Bad Astronomy

Are Martians blonds?

Note: a couple of news sources have posted about this topic * and have made somewhat misleading claims about it. Let me be clear: No one is claiming they found life on Mars. The idea here is based on speculation of life on Mars, and what it would mean for the tests we use to look for it. Got it? No one has found life on Mars. Yet.


Chris Bjornberg/Science Source/Photo Researchers, Inc.

Some interesting news out of the European Planetary Science Congress 2007 being held currently in Potsdam.

In 1976, the US put the first two landers on the surface of Mars. These Viking probes were designed to look for the presence of life on Mars in three different experiments. Two of the results were negative, and one, which looked at gases released when martian soil was incubated, was maddeningly inconclusive.

Two scientists (Joop Houtkooper of the University of Giessen, Germany, and Dirk Schulze-Makuch from Washington State University) have re-examined the results, and they speculate that an odd form of life could explain the third experiment’s results.

Imagine a microscopic bug of some sort that was based not on water, but on a mixture of water and hydrogen peroxide. When heated, they could produce the levels of oxygen and carbon dioxide seen in the experiment – in fact, the scientists calculate that if the soil is made up of 0.001 by weight of these little critters, it would explain the results tidily. Moreover, the H2O2 would act as a type of antifreeze, allowing the bugs to stay alive in the martian cold.

Do I buy this? Is Mars covered in little flagella with bottle-blond cilia? Well, no, I don’t. The evidence is circumstantial, of course, but it’s still pretty interesting. The question is, is it interesting enough that we should design experiments on future missions to test for this kind of life more aggressively? That depends on how well received these results are, how difficult it would be to test for this kind of life, and the biggie, how much it would cost.

Earth is a pretty congenial place for water-based life, and there’s no real reason to assume all life must be like us; in fact, when life first arose on Earth it was nothing like us – and I don’t mean bipeds with a penchant for reading blogs and starting wars based on superstitions.
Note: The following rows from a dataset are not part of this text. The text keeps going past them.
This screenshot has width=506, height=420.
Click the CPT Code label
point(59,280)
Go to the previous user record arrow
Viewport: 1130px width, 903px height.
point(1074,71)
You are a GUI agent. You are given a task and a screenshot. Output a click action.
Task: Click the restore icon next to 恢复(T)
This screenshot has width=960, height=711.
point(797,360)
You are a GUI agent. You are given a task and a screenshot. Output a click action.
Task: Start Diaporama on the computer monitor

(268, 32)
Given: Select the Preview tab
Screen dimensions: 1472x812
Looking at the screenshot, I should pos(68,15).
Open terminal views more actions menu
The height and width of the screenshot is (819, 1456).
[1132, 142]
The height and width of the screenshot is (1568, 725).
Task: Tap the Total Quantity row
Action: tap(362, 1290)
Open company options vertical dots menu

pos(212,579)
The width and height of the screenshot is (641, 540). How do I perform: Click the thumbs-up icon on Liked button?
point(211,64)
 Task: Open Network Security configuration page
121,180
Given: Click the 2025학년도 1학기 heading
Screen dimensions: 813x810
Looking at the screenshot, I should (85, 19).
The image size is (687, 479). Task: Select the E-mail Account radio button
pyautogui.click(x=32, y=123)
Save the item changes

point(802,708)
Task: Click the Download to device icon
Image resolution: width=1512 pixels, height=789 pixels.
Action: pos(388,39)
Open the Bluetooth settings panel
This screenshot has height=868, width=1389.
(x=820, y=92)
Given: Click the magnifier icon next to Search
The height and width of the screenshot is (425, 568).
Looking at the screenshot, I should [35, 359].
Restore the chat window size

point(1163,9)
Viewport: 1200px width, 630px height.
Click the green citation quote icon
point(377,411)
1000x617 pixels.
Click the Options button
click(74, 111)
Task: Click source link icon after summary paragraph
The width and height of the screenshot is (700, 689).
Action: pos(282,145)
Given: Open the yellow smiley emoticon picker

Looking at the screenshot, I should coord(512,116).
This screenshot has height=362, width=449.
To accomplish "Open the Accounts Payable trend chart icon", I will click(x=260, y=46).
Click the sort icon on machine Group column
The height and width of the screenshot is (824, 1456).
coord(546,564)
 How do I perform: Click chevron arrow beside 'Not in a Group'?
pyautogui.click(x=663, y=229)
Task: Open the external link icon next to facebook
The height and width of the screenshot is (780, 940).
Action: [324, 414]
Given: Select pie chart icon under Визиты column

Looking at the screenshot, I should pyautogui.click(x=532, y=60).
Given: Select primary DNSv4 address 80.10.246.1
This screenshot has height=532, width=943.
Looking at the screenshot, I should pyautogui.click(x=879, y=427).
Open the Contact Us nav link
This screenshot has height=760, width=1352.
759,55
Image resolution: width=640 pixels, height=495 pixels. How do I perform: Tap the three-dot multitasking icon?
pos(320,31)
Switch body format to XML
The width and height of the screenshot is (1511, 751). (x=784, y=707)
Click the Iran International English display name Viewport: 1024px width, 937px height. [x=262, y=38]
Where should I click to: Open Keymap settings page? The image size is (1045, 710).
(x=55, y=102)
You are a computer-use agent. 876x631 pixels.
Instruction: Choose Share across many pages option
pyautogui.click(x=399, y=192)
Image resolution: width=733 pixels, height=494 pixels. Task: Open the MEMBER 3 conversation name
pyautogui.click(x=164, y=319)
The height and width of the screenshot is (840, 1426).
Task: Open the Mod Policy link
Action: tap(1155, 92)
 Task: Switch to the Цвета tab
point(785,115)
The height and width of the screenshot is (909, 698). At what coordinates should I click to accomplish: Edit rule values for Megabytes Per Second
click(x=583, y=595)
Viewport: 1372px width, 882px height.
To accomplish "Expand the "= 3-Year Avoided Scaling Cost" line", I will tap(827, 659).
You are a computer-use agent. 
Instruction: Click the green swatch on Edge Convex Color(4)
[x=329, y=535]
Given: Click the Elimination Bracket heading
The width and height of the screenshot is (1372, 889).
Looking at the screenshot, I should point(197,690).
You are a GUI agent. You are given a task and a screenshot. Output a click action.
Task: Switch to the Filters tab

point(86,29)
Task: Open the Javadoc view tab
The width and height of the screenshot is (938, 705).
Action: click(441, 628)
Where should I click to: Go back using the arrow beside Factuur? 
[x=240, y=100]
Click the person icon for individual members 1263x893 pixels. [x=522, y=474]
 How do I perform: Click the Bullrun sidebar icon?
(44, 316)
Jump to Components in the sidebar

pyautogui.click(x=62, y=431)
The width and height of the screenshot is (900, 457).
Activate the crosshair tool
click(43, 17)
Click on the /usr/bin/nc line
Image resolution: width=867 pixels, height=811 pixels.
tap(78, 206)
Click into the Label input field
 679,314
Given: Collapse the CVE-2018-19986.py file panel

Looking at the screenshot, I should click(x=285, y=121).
I mean they weren’t even oxygen-based; they grew up to use chemicals like ammonia and methane. Oxygen-users evolved later as O2 was created as a waste product of the earlier life.

We breathe some other long-dead species’ pollution.

So who’s to say what other kinds of life there are out there? We haven’t even sampled all of ours here on Earth yet, and we have some weird stuff going on right here. I don’t know if peroxide-based life is plausible, possible, or inevitable, but maybe, just maybe, it’s worth a look.

*These two news sources also appear to have broken the midnight GMT embargo (a demand not to release the news by news agencies until that time). This is IMO very skeevy of them.